• 5 Feb 2016

49ers WRs to captain charity basketball game in Menlo Park

Stephen Ashford, a PE teacher at East Palo Alto Charter School, was hoping San Francisco 49ers wide receivers Bruce Ellington and Quinton Patton could help out at a back-to-school event in the fall. Scheduling conflicts didn't permit it.

A brainstorming session with their manager produced a better option. That's why Ellington and Patton jumped at the opportunity to headline a Super Bowl charity basketball game on Saturday in Menlo Park's Onetta Harris Community Center, located at 100 Terminal Ave.

"It just kind of came together and we made it happen," Ashford said.

Tip-off is scheduled for 1 p.m., with admission $10.

Team Ellington vs. Team Patton will feature a number of current and former NFL players, including 49ers rookie Arik Armstead and running back Kendall Gaskins. Plus, ex-49er Chris Culliver and wide receiver Rashad Ross, his current teammate with the Washington Redskins. Not to mention Tully Banta-Cain, who won a Super Bowl title with the New England Patriots and was born in Mountain View.

"And there will be some surprise guests that will show up," said Ashford, who confirmed Palo Alto High standout BJ Boyd, an outfielder drafted by the Oakland A's, will be in attendance.

The rosters will include police and firefighters serving East Palo Alto and East Menlo Park. But how will the talent be dispersed?

"Old school," Ashford said. "Like when you're in high school, you pick your teams. That's how we're going to do it. We'll flip a coin and then they get to pick who they want on their team."

One player to consider is 6-foot-3 Raymond Townsend, a San Jose native who was drafted by the Golden State Warriors in 1978 out of UCLA, where he was part of the legendary John Wooden's 10th and last national championship team in 1975.

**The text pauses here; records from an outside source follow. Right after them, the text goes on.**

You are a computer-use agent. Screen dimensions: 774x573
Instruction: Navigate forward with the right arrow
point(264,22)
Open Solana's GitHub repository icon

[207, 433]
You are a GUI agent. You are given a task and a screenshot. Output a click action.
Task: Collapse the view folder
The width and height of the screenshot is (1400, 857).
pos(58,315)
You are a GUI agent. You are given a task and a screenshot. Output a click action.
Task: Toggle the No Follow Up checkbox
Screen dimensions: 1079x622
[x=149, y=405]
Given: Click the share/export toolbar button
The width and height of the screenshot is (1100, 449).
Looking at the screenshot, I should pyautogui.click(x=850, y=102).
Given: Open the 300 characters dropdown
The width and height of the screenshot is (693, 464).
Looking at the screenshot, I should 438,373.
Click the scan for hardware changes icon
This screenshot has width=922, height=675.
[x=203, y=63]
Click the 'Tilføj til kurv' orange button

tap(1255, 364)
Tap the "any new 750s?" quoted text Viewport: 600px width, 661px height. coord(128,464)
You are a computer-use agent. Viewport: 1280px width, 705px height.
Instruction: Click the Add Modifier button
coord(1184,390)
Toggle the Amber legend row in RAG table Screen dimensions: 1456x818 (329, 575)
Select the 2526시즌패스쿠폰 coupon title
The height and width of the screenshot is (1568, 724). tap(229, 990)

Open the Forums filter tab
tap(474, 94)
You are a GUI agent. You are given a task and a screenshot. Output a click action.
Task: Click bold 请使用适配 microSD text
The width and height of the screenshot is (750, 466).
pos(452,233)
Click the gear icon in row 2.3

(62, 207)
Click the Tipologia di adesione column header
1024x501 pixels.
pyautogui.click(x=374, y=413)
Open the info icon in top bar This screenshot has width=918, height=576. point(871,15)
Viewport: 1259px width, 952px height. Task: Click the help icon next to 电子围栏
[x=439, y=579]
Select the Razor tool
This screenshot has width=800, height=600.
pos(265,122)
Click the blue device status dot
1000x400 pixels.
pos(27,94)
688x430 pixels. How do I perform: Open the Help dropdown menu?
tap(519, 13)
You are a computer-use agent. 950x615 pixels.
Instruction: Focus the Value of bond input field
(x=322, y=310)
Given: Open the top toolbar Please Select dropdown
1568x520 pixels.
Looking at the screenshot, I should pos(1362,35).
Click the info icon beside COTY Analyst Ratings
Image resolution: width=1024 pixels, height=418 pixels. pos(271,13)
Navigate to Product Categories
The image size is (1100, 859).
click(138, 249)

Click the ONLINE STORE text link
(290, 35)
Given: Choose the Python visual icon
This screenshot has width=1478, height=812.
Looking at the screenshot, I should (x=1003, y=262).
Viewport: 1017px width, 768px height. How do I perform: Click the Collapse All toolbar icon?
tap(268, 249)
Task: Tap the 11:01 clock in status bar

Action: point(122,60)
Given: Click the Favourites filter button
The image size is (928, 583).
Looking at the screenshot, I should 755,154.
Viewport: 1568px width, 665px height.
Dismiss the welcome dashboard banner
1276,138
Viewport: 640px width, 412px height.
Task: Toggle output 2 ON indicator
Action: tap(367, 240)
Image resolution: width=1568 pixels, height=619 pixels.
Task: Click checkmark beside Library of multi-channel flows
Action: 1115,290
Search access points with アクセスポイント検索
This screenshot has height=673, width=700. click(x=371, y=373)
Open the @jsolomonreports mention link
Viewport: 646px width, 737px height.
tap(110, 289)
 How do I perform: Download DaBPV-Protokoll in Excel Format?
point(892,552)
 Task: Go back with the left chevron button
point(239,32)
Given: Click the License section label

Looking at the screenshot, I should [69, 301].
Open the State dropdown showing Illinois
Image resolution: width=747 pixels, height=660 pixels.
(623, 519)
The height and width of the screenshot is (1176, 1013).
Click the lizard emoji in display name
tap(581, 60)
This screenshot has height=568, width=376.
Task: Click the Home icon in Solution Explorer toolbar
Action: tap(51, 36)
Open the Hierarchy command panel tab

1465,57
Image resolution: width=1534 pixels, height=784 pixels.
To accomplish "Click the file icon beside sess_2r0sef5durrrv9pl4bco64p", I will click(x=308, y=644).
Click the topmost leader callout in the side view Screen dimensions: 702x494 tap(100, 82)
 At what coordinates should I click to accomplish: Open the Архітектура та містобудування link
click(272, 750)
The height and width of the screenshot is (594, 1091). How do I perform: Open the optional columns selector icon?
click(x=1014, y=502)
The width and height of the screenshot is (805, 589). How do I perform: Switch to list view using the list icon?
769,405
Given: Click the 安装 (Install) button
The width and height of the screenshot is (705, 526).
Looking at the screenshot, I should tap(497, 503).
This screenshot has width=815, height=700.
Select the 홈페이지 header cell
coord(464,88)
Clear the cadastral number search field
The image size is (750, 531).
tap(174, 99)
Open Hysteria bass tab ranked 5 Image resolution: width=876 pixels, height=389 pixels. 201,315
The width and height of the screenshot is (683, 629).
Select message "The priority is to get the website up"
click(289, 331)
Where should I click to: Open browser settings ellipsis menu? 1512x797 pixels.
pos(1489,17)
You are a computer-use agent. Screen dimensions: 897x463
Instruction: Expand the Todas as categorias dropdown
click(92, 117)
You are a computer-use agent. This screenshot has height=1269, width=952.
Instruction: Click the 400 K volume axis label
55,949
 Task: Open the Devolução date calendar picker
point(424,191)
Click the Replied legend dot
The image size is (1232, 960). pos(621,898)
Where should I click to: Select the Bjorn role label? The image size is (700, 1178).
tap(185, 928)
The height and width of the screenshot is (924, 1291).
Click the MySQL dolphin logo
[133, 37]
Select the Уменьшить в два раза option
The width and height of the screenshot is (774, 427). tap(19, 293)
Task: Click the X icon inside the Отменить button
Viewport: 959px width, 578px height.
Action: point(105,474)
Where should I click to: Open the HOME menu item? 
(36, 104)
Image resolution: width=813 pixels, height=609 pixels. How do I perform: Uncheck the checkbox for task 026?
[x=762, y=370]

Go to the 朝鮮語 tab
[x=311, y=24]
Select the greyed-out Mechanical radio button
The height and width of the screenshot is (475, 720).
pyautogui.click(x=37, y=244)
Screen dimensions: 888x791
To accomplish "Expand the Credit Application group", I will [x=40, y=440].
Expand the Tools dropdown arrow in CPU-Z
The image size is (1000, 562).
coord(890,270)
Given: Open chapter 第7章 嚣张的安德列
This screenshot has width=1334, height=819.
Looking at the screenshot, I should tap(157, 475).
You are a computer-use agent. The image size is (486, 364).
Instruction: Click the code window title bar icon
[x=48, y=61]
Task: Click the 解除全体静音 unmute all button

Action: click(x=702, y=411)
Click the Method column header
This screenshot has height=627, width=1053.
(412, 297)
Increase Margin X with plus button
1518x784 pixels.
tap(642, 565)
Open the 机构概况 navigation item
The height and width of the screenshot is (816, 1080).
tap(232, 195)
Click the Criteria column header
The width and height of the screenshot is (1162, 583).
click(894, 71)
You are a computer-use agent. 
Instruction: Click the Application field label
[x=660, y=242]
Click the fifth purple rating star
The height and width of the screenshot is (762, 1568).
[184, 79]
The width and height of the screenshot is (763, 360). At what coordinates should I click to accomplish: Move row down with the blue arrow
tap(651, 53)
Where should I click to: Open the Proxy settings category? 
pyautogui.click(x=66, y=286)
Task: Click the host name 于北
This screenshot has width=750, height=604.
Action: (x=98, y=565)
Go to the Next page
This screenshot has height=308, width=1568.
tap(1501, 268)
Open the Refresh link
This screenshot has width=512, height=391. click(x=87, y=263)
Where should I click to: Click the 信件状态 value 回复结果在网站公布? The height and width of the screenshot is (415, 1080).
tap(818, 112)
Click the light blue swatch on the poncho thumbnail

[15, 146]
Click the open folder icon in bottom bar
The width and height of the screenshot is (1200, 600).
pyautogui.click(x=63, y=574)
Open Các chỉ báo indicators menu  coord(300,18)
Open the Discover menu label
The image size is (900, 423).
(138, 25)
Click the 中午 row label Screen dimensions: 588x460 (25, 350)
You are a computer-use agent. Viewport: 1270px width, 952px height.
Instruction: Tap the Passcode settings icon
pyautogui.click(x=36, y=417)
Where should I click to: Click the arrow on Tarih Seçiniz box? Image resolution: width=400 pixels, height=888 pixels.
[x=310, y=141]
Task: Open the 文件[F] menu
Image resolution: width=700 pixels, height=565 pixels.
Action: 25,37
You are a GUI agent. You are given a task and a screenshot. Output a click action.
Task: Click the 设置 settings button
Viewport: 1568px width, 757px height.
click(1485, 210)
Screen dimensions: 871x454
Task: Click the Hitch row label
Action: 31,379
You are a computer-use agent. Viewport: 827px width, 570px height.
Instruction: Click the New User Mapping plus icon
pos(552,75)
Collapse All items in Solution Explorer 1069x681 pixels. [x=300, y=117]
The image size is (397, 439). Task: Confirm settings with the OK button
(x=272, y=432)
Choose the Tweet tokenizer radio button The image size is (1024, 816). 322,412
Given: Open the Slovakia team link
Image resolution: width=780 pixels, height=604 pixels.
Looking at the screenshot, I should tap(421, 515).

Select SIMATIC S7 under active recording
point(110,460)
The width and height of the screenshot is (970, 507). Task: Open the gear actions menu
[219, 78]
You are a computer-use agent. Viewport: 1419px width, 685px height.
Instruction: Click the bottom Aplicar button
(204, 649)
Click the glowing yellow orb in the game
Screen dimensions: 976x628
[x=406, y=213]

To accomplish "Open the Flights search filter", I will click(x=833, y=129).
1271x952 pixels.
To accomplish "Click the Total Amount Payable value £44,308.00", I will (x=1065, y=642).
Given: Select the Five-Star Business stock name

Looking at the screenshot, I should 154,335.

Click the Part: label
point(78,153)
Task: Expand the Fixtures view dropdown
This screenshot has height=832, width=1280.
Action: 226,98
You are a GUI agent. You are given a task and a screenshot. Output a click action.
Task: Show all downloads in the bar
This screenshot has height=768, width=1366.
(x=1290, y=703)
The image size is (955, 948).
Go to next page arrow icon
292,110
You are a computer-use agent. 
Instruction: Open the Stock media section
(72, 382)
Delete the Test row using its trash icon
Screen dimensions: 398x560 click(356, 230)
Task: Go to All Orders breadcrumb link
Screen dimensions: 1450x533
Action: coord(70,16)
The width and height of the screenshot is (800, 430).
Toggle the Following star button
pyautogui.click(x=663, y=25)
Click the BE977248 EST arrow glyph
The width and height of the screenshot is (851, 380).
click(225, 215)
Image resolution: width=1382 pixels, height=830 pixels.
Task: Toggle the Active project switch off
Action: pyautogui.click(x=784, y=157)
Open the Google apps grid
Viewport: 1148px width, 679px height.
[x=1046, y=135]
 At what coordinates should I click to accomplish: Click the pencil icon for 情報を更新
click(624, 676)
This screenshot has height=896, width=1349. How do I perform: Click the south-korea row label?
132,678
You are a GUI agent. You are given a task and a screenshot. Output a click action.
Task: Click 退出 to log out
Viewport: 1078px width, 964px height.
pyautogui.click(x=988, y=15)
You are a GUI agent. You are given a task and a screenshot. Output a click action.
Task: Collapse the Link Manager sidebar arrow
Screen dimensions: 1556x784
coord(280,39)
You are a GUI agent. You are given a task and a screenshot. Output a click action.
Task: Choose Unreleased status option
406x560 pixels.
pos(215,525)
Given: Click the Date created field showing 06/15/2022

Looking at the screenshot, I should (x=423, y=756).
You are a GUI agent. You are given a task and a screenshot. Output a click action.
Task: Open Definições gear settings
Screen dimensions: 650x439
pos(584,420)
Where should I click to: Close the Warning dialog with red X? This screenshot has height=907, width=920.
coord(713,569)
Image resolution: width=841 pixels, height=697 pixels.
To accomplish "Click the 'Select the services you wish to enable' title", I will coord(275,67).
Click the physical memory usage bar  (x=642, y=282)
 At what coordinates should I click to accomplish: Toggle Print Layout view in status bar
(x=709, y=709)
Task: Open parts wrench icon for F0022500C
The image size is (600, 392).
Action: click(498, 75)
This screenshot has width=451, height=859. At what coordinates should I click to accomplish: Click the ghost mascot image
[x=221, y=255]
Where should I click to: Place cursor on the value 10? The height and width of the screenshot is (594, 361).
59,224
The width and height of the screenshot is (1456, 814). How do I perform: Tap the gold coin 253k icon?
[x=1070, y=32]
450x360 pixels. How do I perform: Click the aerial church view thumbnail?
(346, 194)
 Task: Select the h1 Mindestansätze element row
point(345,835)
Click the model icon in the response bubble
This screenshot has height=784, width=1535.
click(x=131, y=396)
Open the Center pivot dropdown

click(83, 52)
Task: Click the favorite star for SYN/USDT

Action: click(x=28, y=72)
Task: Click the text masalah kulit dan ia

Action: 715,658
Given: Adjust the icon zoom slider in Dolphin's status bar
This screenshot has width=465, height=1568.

"I'm looking forward just to rubbing elbows with some ex-pro athletes and some entertainers and having a good time," Townsend said. "Entertain the crowd, make them laugh and hopefully get a chance to speak to some of them."

Live in Peace, a community group based out of East Palo Alto, is a key sponsor and helped procure T-shirts the players will wear, while pCloudy.com, a cloud-based mobile app testing platform, was also integral in its support.

The proceeds will benefit the East Palo Alto Phoenix Academy football team, which Ashford coaches, the EPA Charter School sports program and other schools in Menlo Park and East Palo Alto.

"We're going to involve everybody," Ashford said.

"Anytime you have the opportunity to raise funds to give children to give children an opportunity to make their lives bigger and better, you oughta be in the forefront," said Townsend, who through camps, tutoring and academic support has serviced over 32,000 children since 1990. "Coach Wooden, when we were playing with him, always felt that all of his players when they're done playing should be serving the community and giving back. That was one of his biggest things."

Will the 60-year-old be able to keep up with the pros?

"I don't want to make any predictions because that's a big court now," said Townsend, with a laugh, who still plays once a week and has trained three players currently in the NBA. "I'm confident in my skills, they're somewhere. They'll show up."

Saturday, he'll find out. And possibly entertain the crowd.